Video -2 | Notion

Basic Terminologies word in NLP:

Corpus → Paragraph or mean the data which contain sentences
Documents → The sentence (one row)
Vocabulary → The total number of unique words in whole corpus
Word → An individual token from the text

One Hot Encoding :

we don’t prefer to use this technique in text Because text usually has thousands of unique words → the vector size becomes huge and very sparse (mostly zeros).

⇒ Advantages → very simple → Intuitive (directly shows word presence)

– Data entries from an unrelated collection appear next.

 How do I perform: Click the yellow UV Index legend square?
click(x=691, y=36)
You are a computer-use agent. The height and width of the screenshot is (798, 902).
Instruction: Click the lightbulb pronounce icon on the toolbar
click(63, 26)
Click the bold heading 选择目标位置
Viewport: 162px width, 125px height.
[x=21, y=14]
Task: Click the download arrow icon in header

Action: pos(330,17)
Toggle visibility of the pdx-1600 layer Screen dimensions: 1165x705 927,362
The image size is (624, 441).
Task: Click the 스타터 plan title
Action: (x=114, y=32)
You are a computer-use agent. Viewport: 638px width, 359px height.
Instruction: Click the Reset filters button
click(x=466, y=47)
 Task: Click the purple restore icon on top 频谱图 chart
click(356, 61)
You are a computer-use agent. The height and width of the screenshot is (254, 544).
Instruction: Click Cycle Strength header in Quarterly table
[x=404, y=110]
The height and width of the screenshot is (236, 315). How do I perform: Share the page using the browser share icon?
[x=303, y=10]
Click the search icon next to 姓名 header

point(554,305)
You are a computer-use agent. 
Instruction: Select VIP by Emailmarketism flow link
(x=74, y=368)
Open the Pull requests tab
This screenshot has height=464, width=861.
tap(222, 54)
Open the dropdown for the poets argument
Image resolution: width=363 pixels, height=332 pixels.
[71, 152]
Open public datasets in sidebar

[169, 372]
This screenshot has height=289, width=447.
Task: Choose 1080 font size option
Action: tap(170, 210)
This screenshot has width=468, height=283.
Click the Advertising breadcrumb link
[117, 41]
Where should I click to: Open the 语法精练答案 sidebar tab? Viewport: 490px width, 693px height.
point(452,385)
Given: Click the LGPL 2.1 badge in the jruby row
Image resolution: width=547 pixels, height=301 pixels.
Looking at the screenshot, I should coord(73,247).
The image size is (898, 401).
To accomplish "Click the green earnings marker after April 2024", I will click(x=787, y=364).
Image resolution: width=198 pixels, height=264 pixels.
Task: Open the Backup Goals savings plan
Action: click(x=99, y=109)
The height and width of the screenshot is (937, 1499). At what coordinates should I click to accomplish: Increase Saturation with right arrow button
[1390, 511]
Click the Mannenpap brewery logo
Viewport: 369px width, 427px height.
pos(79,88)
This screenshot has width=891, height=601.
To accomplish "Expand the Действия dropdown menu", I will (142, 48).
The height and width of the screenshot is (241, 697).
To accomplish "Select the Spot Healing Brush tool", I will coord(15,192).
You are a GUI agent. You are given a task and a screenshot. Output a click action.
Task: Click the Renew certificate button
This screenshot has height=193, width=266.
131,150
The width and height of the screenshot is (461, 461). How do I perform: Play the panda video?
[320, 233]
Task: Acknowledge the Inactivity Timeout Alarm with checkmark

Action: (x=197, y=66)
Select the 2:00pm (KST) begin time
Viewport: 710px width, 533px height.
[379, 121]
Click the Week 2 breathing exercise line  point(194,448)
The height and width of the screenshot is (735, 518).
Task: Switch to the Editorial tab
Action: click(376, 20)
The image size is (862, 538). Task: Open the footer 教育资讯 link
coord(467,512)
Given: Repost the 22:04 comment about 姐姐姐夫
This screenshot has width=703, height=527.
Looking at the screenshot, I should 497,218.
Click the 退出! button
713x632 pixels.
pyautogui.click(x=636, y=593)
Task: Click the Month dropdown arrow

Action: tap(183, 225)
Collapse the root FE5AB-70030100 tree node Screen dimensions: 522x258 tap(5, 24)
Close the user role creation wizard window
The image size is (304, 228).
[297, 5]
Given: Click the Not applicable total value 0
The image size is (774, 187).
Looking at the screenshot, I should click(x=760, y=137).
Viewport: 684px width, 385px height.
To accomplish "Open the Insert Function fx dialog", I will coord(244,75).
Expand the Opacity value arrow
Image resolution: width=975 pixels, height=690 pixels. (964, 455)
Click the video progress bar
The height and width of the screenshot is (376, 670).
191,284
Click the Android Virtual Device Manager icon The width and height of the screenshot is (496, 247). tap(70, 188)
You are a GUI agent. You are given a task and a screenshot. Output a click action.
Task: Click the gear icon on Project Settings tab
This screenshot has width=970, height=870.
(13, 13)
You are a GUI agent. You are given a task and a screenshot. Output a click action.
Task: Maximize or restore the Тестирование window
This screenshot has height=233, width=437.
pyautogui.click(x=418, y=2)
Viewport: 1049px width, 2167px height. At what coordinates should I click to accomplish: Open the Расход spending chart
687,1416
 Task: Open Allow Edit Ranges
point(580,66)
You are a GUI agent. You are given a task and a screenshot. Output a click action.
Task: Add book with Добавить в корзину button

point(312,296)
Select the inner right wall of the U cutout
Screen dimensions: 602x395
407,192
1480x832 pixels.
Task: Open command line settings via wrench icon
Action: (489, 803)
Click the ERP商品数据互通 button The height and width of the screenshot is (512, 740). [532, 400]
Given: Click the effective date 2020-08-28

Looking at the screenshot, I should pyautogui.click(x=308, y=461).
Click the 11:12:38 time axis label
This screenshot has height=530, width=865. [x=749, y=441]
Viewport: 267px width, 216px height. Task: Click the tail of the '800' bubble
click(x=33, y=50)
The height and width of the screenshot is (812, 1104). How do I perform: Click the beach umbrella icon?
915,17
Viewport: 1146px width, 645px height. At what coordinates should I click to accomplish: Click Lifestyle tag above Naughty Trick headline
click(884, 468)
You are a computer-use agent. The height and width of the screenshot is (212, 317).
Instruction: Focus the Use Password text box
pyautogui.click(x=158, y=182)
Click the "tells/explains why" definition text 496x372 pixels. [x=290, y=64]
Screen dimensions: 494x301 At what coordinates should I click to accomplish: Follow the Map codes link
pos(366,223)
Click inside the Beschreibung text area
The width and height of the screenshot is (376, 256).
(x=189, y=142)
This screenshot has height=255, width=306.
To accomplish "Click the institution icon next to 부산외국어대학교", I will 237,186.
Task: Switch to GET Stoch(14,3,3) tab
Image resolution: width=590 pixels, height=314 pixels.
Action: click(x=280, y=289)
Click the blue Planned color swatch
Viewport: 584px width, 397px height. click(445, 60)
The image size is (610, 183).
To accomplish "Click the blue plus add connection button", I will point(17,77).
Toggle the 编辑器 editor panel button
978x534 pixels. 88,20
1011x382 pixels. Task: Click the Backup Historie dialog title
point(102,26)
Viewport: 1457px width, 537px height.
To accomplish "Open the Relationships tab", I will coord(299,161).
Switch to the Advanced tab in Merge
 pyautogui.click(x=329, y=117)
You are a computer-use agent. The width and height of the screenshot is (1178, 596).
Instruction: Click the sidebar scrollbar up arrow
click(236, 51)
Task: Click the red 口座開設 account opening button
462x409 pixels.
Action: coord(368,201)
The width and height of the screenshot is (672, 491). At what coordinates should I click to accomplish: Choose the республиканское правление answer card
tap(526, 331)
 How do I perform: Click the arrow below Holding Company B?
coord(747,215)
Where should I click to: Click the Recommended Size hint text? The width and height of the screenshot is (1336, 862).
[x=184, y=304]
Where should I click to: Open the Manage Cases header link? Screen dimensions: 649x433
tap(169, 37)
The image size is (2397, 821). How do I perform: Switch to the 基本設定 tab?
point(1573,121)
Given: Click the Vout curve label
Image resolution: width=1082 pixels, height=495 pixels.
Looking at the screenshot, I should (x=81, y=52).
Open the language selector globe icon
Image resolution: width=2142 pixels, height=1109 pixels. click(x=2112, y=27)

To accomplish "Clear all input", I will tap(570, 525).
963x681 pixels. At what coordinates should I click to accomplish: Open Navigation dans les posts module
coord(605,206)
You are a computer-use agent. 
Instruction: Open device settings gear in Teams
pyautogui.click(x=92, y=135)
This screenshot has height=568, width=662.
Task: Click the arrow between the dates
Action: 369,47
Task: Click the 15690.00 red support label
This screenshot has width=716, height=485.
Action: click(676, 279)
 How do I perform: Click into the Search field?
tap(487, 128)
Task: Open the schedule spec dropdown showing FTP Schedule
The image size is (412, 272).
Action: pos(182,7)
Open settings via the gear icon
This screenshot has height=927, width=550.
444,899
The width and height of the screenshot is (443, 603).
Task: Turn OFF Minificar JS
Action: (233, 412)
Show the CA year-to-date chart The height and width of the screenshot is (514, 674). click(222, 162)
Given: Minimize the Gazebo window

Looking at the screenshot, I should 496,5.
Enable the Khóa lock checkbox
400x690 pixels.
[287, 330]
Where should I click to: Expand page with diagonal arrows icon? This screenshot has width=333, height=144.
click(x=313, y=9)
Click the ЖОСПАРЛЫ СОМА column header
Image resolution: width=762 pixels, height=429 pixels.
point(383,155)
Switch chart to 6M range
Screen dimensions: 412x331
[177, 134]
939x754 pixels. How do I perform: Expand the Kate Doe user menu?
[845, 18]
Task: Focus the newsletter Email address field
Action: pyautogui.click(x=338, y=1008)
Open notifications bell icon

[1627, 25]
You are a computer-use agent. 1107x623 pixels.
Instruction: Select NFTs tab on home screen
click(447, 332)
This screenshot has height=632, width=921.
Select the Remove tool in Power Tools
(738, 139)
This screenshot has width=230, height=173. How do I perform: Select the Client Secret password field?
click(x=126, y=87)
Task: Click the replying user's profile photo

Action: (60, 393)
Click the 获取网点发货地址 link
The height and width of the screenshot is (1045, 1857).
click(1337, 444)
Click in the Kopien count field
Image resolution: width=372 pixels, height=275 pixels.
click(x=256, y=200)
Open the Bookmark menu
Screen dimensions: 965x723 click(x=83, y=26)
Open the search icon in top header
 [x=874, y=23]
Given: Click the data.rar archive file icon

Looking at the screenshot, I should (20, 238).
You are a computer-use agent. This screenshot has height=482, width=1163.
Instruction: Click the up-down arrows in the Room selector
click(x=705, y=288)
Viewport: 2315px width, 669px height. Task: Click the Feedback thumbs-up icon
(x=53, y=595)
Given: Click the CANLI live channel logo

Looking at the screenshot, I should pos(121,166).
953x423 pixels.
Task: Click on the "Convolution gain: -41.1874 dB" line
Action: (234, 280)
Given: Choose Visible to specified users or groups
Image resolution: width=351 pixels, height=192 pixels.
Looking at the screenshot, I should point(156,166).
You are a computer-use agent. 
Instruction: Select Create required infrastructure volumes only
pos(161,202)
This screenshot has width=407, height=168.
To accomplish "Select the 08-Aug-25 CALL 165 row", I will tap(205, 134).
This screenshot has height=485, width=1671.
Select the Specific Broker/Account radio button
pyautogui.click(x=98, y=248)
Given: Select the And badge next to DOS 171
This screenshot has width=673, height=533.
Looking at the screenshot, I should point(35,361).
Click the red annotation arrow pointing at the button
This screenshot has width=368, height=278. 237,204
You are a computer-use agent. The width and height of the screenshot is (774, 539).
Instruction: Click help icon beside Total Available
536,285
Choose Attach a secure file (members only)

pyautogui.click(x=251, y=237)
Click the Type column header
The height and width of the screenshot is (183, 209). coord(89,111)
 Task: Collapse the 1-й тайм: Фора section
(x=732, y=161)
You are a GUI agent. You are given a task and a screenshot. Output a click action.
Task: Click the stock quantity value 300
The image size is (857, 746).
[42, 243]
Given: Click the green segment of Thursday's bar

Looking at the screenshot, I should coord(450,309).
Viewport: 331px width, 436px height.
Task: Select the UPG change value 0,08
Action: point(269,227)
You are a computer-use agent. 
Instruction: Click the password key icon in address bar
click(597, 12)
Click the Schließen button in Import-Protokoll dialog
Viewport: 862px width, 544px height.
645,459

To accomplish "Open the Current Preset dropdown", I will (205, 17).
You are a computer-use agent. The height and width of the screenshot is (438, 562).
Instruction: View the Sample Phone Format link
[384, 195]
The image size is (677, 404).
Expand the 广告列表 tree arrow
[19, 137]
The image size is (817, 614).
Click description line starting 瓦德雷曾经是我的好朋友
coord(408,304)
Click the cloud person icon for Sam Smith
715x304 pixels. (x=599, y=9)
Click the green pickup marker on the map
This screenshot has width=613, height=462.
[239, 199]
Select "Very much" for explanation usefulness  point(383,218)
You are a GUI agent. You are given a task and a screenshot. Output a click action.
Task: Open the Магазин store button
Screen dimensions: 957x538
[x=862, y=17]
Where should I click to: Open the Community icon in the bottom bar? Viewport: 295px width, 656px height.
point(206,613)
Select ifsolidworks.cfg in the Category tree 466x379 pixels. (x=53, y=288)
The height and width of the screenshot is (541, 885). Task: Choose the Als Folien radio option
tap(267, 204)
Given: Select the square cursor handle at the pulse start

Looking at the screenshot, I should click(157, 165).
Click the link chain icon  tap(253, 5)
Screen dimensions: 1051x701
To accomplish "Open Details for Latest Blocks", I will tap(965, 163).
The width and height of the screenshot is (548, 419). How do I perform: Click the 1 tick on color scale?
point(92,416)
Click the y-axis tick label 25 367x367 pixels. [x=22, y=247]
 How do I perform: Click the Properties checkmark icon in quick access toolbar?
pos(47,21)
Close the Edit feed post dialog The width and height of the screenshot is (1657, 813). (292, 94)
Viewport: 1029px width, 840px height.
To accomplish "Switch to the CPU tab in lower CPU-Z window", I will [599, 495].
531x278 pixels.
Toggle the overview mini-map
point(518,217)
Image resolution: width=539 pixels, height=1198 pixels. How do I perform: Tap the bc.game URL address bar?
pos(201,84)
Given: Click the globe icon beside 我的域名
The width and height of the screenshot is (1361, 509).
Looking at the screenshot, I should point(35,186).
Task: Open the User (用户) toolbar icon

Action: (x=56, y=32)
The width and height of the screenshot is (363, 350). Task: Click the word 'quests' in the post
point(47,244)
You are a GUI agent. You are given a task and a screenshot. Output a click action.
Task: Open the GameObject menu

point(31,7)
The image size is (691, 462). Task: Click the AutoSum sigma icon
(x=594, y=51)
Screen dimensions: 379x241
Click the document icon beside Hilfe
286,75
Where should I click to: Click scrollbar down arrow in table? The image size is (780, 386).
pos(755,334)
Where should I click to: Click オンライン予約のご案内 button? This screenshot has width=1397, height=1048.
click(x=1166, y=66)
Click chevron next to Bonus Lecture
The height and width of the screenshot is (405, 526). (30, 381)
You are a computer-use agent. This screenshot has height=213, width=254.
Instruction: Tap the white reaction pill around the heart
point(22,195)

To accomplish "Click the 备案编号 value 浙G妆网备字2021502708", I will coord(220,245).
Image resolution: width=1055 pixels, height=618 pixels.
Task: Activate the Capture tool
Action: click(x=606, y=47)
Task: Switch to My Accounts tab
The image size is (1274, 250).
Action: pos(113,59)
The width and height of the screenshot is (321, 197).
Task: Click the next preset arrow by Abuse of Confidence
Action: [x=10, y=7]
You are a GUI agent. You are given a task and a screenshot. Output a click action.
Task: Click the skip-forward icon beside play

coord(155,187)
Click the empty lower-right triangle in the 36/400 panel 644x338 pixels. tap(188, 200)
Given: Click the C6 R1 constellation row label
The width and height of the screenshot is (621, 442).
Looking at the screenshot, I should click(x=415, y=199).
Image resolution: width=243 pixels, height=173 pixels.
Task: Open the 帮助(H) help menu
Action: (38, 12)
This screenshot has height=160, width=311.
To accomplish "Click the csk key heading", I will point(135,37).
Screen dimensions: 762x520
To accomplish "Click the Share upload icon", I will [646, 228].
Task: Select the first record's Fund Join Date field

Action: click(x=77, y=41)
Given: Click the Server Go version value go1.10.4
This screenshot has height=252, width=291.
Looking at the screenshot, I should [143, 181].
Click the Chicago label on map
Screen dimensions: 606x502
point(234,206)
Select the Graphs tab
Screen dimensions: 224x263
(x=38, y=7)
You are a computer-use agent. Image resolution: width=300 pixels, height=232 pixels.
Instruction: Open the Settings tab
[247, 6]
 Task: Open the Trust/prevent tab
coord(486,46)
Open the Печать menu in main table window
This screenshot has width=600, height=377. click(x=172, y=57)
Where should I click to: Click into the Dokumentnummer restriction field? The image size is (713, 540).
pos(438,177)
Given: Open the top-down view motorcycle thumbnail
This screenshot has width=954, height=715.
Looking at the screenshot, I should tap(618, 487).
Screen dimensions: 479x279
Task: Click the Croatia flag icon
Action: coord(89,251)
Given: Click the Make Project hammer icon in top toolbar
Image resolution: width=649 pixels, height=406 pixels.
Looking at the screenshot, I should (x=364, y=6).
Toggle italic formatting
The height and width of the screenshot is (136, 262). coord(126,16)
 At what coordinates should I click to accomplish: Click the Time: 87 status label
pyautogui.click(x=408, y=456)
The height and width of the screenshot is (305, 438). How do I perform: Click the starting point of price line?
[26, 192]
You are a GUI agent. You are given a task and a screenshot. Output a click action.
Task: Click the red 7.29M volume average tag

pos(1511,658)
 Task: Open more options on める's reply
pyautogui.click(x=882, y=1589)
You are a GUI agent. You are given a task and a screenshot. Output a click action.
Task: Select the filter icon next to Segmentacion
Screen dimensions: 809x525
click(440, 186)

⇒ Disadvantages → Sparce Matrix will be very huge → needs lots of memory → Out of vocabulary (oov) → can’t handle words not seen during training → Not Fixed → adding new word change the whole vector size → semantic meaning between words not capture

Bag Of Words (BOW):

It converts text into a numerical representation based on the frequency of each unique word in the corpus. ex→

D1 → He is a good boy D2 → She is a good girl D3 → boy and girl are good

Delete stop words (the word have underline) and convert all text to lower case the words we will get ⇒ [ good, boy, girl]

	f1	f2	f3
	good	boy	girl
D1	1	1	0
D2	1	0	1
D3	1	1	1

Binary BOW: Instead of storing the count, we store 1 if the word appears (even if more than once) and 0 if it doesn’t.

Frequency BOW:

Counts how many times each word appears in the document.

⇒ Advantages → Simple → Intuitive